But this widespread interest in the topic tells me one thing: ODF is important. People care about it. People want it to succeed, and when this success is threatened, whether for deliberate or accidental reasons, they are upset. Although Office 2007 SP2 also added PDF and XPS support, you don’t see many stories on that at all.
I’ve been trying to respond to the many comments by anonymous FUDsters and Fanboys on various web sites where my post is being discussed. However, it is getting rather laborious swatting all the gnats. They obviously breed in stagnant waters, and there is an awful lot of that on the web. Since all links lead back here anyways, it will be much simpler to do a recap here and address some of the more widespread errors.
The talking points from Redmond seem to be consistent, along the lines of:
We did a 100% perfect and conforming implementation of ODF 1.1 to the letter of the standard. If it is not interoperable, then it is the fault of the standard or the other applications or some guy we saw sneaking around back on the night of the fire. In any case, it is not our fault. We just design, write, test and sell software to users, businesses, governments and educational institutions. We have no influence over whether our products are interoperable or not. What effect SP2 has on users or the market — that’s not our concern. Come back in 50 years when you have a 100% perfect standard and maybe we’ll talk.

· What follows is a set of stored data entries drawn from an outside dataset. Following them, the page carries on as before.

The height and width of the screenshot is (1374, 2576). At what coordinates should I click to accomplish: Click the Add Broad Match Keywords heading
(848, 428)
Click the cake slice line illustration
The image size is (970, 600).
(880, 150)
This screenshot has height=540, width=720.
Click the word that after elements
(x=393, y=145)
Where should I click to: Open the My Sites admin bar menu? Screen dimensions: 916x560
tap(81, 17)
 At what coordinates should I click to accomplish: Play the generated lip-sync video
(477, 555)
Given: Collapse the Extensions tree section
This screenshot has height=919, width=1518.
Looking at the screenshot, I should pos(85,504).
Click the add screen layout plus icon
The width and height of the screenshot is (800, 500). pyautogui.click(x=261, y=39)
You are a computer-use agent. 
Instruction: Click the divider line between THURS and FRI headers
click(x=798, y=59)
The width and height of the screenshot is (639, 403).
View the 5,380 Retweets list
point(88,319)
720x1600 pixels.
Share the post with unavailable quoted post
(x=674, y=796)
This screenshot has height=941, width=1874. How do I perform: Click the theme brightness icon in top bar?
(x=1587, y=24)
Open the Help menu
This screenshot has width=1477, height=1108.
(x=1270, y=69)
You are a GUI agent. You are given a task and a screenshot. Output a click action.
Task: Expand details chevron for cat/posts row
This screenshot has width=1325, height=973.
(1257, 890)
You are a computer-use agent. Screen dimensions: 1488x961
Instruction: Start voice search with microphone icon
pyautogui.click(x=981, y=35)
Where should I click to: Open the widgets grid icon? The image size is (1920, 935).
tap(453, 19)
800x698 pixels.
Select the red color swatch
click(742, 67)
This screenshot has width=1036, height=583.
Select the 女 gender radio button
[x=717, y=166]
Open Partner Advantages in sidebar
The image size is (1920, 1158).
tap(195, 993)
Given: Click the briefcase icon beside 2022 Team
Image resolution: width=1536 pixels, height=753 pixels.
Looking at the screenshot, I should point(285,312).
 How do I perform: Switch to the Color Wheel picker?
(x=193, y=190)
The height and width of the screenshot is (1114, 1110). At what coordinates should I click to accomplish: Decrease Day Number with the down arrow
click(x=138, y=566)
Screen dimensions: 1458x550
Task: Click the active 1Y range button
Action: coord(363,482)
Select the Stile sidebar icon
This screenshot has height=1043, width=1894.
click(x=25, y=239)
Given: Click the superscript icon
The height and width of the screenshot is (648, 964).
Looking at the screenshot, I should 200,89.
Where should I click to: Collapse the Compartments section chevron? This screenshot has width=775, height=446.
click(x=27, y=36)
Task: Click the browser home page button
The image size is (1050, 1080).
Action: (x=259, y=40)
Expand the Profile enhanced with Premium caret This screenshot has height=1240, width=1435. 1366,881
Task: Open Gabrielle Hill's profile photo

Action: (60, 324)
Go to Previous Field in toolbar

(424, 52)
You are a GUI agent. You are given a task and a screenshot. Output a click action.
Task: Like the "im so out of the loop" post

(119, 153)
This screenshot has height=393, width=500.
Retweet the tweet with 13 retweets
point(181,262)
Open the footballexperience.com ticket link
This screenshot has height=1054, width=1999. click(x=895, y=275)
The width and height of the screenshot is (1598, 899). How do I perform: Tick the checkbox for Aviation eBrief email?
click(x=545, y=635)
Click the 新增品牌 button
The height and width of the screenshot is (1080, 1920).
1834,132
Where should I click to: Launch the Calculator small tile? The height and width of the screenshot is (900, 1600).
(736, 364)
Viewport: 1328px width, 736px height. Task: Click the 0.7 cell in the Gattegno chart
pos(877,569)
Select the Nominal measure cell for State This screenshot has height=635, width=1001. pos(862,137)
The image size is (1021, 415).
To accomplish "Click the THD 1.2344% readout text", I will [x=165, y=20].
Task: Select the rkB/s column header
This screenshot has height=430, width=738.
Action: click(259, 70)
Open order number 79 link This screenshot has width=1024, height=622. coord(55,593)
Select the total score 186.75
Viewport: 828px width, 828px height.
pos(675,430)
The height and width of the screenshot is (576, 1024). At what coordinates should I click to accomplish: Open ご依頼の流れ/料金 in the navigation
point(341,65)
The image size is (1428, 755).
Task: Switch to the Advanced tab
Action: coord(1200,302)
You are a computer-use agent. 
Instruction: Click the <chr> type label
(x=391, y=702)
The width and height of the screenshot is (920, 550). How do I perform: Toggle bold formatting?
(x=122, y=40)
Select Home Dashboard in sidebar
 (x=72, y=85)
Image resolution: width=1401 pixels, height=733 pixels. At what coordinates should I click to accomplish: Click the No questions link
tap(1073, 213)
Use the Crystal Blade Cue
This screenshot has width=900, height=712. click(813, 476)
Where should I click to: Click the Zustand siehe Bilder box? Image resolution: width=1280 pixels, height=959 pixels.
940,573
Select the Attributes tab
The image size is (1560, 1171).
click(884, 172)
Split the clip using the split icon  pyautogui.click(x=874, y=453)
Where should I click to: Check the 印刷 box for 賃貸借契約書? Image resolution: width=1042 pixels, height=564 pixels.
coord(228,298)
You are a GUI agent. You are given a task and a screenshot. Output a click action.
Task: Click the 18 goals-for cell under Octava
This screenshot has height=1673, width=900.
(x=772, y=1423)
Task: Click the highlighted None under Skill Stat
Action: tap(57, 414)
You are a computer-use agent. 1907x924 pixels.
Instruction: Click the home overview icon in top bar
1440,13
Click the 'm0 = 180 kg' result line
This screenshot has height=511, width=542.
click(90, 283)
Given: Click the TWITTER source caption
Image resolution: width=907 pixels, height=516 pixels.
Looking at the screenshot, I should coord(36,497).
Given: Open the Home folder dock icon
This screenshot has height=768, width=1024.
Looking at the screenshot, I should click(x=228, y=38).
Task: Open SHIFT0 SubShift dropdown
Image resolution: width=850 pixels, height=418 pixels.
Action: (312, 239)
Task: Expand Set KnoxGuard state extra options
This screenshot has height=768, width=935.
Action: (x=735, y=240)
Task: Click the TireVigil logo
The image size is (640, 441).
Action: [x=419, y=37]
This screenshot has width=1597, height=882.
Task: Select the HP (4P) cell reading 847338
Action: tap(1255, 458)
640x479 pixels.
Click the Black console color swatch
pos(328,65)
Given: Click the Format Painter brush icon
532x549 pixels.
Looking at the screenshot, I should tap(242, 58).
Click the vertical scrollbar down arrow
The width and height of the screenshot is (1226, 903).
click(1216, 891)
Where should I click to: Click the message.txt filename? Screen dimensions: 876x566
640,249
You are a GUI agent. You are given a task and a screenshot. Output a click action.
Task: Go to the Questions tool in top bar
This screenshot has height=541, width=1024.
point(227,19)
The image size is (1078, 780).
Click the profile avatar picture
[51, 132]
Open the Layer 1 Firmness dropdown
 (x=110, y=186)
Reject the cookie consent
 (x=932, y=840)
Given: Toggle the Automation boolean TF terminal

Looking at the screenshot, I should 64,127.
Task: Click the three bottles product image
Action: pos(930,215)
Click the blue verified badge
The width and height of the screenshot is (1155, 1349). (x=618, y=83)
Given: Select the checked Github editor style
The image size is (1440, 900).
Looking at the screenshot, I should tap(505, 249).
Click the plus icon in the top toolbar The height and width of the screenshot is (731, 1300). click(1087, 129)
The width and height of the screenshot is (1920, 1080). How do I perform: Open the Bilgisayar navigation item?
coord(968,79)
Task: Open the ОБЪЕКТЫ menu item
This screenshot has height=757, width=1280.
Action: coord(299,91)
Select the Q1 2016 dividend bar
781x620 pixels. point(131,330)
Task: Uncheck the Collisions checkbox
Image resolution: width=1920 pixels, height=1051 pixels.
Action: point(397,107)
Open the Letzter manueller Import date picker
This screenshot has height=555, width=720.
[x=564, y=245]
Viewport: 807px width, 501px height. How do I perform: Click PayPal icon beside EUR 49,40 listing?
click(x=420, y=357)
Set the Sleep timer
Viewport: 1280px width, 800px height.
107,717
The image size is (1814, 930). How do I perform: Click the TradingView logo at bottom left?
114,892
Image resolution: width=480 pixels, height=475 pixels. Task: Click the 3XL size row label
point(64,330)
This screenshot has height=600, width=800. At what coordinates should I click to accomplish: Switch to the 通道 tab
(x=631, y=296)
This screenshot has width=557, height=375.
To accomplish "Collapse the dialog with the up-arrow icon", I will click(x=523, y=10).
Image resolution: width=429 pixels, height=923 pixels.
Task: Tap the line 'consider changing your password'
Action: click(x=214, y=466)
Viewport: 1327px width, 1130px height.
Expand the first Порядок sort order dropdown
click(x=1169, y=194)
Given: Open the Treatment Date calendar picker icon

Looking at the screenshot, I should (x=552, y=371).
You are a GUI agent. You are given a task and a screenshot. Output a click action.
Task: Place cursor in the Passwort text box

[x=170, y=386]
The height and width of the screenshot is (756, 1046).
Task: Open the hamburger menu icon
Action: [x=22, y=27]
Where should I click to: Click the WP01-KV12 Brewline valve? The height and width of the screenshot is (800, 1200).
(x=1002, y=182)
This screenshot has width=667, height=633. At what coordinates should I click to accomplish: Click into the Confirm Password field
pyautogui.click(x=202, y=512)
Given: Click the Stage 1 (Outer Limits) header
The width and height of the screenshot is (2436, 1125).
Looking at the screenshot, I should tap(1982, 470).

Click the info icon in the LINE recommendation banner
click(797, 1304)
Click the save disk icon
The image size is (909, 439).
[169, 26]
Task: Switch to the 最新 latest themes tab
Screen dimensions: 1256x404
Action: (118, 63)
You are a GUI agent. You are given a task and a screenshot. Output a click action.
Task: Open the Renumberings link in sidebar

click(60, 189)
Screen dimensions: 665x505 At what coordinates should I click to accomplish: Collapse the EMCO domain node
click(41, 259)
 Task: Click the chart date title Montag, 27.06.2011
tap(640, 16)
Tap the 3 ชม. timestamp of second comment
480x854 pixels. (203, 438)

In other words, all of those Interoperability Directors and Interoperability Architects at Microsoft seem to have (hopefully temporarily) switched into Minimal Conformance Directors and Minimal Conformance Architects, and are gazing at their navels. I hope they did not suffer a reduction in salary commensurate with the reduction in their claimed responsibilities.
In any case, their argument might be challenged on several grounds. First up is the question of whether the ODF documents written by Excel 2007 SP2 indeed conform to the ODF 1.1 standard. This is not a hard question to answer, but please excuse this short technical diversion.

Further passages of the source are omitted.